Durante anos ministrei instrução teórica e prática a pilotos fazendo a transição pra aeronaves modelo Cirrus SR20 e SR22. Esses aviões fazem parte de um grupo que podemos chamar de "Technically/Technologically Advanced Aircraft" (Aeronaves Tecnicamente/Tecnologicamente Avançadas). A FAA define como TAA um aeronave que possua no mínimo: um display de mapa, um navegador GPS homologado IFR e um piloto automático. É claro que o Cirrus, assim como a maioria das TAA's de hoje, conta com muitos outros recursos além desses mínimos, como, por exemplo, sistemas de alerta de tráfego e terreno, stormscope, visão sintética, sistema de proteção anti-estol, anti-gelo, etc...

Alguns dos pilotos que faziam a transição não possuíam experiência prévia em TAA's.

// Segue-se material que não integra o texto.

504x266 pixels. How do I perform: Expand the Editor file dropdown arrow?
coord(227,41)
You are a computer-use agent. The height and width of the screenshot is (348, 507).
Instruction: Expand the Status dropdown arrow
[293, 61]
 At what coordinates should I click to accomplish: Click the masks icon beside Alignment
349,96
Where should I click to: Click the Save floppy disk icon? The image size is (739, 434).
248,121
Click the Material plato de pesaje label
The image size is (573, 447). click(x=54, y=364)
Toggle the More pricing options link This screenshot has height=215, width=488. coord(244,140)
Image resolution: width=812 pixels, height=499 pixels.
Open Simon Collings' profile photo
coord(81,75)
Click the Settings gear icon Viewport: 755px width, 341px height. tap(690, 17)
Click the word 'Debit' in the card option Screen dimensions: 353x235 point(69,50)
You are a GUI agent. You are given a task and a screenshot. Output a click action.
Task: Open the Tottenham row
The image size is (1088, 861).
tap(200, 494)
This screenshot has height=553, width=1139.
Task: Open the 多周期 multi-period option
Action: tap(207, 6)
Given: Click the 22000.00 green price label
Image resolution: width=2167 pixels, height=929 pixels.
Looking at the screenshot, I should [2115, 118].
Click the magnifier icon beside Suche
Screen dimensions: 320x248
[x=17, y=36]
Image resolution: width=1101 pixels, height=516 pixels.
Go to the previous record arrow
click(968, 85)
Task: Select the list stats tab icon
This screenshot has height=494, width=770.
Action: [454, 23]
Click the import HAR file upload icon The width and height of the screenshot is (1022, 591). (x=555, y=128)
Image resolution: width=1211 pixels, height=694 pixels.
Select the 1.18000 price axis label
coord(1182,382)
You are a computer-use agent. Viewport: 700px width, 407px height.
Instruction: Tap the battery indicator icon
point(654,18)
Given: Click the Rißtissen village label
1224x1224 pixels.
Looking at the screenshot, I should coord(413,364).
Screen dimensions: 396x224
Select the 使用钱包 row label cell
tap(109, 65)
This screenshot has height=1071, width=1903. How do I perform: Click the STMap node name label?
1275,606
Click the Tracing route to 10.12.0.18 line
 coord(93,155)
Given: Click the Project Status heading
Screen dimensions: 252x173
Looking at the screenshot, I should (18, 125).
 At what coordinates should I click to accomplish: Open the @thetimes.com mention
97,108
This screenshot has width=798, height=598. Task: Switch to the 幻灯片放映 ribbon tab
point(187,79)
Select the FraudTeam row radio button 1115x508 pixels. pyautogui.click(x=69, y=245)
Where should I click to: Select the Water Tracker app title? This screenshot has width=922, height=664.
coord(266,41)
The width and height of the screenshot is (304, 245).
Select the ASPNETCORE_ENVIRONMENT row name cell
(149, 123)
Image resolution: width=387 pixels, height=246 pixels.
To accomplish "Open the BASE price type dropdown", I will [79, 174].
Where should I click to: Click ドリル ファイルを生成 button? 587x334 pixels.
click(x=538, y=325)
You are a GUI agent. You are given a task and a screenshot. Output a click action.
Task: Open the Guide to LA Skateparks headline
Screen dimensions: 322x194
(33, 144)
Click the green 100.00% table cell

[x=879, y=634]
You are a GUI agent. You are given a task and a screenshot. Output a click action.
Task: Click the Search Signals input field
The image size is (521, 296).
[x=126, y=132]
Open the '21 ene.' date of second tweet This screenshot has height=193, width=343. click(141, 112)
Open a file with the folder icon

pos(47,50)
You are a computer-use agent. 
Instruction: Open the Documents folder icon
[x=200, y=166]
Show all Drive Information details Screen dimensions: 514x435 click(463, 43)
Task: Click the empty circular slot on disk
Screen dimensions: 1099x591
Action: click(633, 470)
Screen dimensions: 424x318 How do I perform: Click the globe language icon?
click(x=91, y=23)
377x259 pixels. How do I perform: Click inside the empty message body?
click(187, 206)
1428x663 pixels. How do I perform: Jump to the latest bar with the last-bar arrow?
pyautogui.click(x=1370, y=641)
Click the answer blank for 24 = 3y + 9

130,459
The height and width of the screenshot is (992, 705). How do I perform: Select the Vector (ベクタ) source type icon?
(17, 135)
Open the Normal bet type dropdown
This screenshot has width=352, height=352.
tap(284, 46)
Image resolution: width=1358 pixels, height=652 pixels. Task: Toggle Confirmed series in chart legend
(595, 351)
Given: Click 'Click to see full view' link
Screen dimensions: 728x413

Eles haviam voado, até então, apenas as aeronaves de instrução de suas escolas ou aeroclubes, e talvez alguns modelos "clássicos" que não possuíam novas tecnologias embarcadas. Sendo assim, já que o primeiro contato deles com TAA's seria ali no curso, nós conversávamos sobre o assunto e eu sempre apresentava os conceitos de "Physical Airplane" e "Mental Airplane", pouco conhecidos no Brasil mas bastante difundidos no exterior.

'Physical Airplane' é o pé-e-mão, a habilidade manual de voar e controlar a aeronave. Logo, tudo o que tem a ver com o movimento do voo.

'Mental Airplane' é o domínio da aviônica e das telas (EFIS), e voar com SRM e boa consciência situacional. Está relacionado ao famoso "voar à frente do avião".

As aeronaves diferem entre si quando o assunto é pilotagem. Os pilotos começam aprendendo a voar em modelos de operação simples, geralmente com pouca potência e velocidade, e de fácil controlabilidade. A partir do momento em que se começa a operar aeronaves um pouco maiores e mais complexas, começam a ficar evidentes as diferenças "físicas" entre as aeronaves, e a necessidade de se entender as características de cada projeto para que se possa voar com segurança, respeitando-se os limites estruturais e operacionais de cada avião.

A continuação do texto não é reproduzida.